Please return every line of the records below that contains the word "will".

Items listed in a dataset
'''

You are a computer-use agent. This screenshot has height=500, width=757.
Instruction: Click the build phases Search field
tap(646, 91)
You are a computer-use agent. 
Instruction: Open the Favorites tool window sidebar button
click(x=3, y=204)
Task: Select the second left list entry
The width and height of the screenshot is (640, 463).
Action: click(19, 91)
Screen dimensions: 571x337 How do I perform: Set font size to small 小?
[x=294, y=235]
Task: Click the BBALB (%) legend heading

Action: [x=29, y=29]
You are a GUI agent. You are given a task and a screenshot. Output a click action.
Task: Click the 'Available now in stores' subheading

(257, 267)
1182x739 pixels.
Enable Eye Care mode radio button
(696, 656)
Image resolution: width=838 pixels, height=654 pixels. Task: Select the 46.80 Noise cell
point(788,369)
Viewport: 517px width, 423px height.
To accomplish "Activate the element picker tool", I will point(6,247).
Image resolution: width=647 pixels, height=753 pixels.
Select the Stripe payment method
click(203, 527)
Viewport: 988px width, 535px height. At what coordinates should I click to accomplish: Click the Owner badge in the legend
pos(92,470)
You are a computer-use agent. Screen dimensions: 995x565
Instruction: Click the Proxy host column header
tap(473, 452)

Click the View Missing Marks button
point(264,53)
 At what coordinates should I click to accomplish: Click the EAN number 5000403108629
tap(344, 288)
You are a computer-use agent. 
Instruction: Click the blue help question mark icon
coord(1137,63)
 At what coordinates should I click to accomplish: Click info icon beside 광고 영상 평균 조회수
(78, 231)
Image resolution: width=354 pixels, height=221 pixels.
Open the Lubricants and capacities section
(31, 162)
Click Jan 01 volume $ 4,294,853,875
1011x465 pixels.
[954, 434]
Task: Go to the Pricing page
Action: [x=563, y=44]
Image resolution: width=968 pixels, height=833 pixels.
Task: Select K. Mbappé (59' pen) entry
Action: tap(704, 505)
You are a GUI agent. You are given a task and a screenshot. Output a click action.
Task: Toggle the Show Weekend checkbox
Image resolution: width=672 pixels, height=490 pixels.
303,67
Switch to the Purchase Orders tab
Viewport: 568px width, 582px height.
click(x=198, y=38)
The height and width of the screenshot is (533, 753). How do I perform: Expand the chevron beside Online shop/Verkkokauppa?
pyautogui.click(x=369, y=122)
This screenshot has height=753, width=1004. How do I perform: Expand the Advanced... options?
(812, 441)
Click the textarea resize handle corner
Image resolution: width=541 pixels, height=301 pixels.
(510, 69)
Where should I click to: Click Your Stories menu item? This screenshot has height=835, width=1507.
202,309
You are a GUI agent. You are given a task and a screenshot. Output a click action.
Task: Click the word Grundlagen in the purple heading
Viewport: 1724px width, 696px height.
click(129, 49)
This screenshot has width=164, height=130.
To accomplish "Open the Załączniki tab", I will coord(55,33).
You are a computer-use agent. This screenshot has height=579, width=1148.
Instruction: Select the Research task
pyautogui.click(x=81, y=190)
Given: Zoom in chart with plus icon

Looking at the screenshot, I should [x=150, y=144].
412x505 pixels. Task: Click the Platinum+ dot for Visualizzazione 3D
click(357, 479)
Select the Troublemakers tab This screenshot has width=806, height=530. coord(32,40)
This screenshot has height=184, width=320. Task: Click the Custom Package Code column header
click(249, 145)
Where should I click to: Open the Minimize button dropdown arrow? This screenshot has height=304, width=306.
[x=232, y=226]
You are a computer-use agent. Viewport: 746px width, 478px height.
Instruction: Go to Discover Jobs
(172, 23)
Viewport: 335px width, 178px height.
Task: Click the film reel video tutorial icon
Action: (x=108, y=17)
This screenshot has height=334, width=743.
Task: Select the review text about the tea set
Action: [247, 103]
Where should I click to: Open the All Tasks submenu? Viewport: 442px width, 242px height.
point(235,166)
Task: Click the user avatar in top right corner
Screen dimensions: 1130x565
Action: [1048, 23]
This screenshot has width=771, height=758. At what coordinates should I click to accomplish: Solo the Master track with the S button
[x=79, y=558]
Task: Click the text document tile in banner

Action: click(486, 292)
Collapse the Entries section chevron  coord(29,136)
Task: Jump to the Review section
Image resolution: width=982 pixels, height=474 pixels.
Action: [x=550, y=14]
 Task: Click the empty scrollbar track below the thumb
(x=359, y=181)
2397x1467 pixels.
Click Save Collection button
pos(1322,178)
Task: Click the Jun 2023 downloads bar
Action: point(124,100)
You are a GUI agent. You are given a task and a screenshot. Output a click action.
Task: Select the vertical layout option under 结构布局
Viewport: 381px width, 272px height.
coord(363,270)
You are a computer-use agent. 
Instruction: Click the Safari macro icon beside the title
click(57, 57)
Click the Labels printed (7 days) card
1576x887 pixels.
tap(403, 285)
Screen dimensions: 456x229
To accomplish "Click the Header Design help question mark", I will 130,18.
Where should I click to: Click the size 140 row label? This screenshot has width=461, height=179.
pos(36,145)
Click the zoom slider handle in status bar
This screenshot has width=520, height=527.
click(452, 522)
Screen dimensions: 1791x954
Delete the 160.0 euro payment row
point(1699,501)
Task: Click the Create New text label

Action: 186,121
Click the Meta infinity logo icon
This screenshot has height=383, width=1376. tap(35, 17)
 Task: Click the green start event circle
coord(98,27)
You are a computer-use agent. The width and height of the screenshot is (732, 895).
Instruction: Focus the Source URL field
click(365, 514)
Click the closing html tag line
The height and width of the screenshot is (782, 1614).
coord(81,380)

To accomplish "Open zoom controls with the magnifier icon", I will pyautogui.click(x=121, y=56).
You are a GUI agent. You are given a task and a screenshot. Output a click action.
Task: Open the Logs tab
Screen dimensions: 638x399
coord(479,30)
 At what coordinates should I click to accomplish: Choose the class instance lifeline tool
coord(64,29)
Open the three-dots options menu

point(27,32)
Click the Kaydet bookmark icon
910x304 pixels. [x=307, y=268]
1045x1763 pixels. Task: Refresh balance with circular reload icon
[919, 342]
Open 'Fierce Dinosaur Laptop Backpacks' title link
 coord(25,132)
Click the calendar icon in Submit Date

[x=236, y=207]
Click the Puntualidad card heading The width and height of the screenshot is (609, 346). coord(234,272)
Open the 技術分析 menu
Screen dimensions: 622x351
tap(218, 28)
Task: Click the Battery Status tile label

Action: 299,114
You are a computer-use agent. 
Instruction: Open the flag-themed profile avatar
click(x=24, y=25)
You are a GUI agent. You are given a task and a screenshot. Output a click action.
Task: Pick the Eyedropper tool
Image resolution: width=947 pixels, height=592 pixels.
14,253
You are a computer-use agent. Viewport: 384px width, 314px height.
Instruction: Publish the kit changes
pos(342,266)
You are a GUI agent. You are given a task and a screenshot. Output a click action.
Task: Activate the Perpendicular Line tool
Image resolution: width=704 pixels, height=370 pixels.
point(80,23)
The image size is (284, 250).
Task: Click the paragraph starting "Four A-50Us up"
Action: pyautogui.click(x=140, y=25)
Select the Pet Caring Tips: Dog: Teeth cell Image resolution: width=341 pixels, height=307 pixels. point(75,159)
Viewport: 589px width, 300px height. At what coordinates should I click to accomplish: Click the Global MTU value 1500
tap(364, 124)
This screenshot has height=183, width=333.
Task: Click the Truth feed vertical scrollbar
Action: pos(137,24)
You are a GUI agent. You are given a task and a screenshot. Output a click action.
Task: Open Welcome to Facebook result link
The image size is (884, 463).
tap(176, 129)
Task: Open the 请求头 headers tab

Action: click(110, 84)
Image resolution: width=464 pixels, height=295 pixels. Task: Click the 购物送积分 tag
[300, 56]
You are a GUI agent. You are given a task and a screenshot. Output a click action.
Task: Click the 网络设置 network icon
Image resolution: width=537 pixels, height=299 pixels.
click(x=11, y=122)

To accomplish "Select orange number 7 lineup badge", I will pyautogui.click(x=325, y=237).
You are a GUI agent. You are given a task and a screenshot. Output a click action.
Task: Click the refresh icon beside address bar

'''

**Answer for the task**.
To accomplish "Activate the element picker tool", I will point(6,247).
To accomplish "Open the Załączniki tab", I will coord(55,33).
To accomplish "Click the Header Design help question mark", I will 130,18.
To accomplish "Open zoom controls with the magnifier icon", I will pyautogui.click(x=121, y=56).
To accomplish "Select orange number 7 lineup badge", I will pyautogui.click(x=325, y=237).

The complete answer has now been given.